佐々陽太朗の日記

酒、美味しかったもの、読んだ本、サイクリング、旅行など。

『おもたせ暦』(平松洋子・著/新潮文庫)

おもたせ暦』(平松洋子・著/新潮文庫)を読みました。

 まずは出版社の紹介文を引きます。

おいしいものが好き。よろこんでもらうのはもっと好き。だから、手みやげをおもたせにしてふるまわれるのは何よりうれしい。大切なあの人の笑顔のために、心を込めて著者が選んだ品々は、きどらず、品よく、どれもおいしいものばかり!名店の逸品から手作りの一皿まで、豊富な写真と共に紹介します。ここ一番の手みやげに困ったあなたの味方にもなる、使えるおみやげカレンダー。 

おもたせ暦 (新潮文庫)

おもたせ暦 (新潮文庫)

 

  またまた付箋だらけである。欲しいものばかり、食べてみたいもの、行ってみたいところがまたまた増えてしまったではないか。おまけに読んでみたい本まで増えてしまったぞ。まことに困ったことだ。
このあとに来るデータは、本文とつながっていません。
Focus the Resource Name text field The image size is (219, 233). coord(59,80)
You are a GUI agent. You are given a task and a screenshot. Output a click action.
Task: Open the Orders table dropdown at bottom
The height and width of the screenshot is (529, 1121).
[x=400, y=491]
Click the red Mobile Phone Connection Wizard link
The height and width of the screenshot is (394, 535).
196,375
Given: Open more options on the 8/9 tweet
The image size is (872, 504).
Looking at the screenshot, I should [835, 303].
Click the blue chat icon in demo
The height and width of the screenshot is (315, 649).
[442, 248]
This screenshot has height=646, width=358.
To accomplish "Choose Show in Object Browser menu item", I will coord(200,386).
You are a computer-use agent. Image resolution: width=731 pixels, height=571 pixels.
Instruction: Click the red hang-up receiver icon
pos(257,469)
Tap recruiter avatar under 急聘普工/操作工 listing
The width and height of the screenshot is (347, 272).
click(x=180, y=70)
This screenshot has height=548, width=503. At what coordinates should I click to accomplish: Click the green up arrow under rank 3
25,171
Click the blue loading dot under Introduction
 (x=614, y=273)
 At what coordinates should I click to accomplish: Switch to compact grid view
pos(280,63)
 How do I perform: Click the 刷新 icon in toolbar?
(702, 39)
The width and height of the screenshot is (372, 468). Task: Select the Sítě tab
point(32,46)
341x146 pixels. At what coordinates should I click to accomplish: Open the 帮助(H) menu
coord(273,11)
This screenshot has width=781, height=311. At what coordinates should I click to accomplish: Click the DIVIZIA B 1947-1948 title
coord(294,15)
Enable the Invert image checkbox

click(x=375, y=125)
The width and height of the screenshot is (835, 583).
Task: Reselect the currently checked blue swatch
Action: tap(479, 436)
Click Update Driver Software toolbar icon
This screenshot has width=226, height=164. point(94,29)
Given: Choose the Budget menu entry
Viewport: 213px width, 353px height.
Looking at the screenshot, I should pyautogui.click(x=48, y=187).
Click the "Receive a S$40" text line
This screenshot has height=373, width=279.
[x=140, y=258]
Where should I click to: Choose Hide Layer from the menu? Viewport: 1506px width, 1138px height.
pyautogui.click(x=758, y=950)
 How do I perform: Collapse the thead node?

当然のことながら東京のものが多い。これまた困ったことだ。どうしてくれよう。

 忘れないようにそれらを整理しておく。

  • 「笹巻けぬきすし」(P81)
    辛夷(こぶし)の蕾がふくらみかけた頃、お江戸は神田の「笹巻けぬきすし総本店で。

  • 「シュリカンド」(P90)
    明治ブルガリアヨーグルトとドライフルーツがあれば作れるのがうれしい。
  • 花衣(P95)
    桜が満開の頃に食べたい、赤坂「塩野」の銘菓。
  • 「ガーナ」(P104)
    吉祥寺にあるなつかしさを感じさせる佇まいの洋菓子店「オオサワ」の傑作。
  • 「フルーツサンドウィッチ」(P121)
    正直なところフルーツサンドウィッチなどというものがうまいとはとても思えない。しかし、平松さんにそこまで言われれば一度は食べてみなければなるまい。東京都中央区日本橋「フルーツパーラーレモン」
  • 「まつのはこんぶ」(P134)
    すっぽんのスープでことことと炊いた極細の刻み昆布。これは私がひいきにしているおでん屋で教えてもらって、高島屋の通販で買ったことがある。
    大阪市西区新町「錦戸」
  • 「華ふうせん」(P142)
    京都の和菓子の老舗「末富」自慢の麩菓子。口の中で霞のようにふわりと消える雅びな菓子。
    京都府京都市下京区玉津島町「末富」
  • 「くるみ餅」(P145)
    くるみ餅といっても胡桃が材料ではない。鶯色は枝豆なのだ。店の名「かん袋」は秀吉から賜ったという由緒ある名。
    大阪府堺市堺区新在家町東「かん袋」
  • 「とろろ昆布とおぼろ昆布」(P158)
    あっさりとした風味の白昆布、酸味のきいた黒昆布、雲みたいにふわふわのおぼろ昆布。酒を飲んだ翌朝、たっぷりと椀に入れ熱い湯をそそいだ吸い物がいいだろう。
    旧東海道の西の起点、三条大橋「ぎぼし」
  • 「紅ゆら」(あかゆら)(P178)
    夏にこそ食べたい沖縄産の完熟トマト。
    沖縄県那覇市首里鳥堀町「パミスファーム」
  • 「水茄子太郎」(P191)
    夏はやっぱり水茄子の漬物だ。金っ気を嫌うので手で裂いて食べたい。裂いたその場で間髪入れず頬張るのが正しい食べ方だ。
    大阪府泉南市信達牧野「水なすのただやす」
  • 「揚げまんじゅう」(P232)
    サクッと揚がった生地のなかにたっぷりのこしあん。香ばしいごま油の香り。
    東京都千代田区神田須田町竹むら
  • 儀間武子製「みそピー」(P236)
    おおつぶの沖縄ピーナッツひとつぶひとつぶに味噌と砂糖をからめた沖縄銘菓。なかでもここはとびきりの味。
    沖縄県国頭郡伊江村東江上155 ホテルヒルトップ 
  • 「どら焼き」(P301)
    気どらず食べ応えのある甘いもの。時間がたっても美味しいのがうれしい。五月頃なら「草だんご」もよい。
    東京都杉並区阿佐谷北「うさぎや

 「あとがき」に書かれた平松さんの愛読書『ピアノの音』(庄野潤三)を買いました。庄野氏の本は高校生の時に『プールサイド小景』を読んで以来だ。正直なところ、あの頃は庄野氏の良さをわかっていたとはいえない。いまならわかる気がする。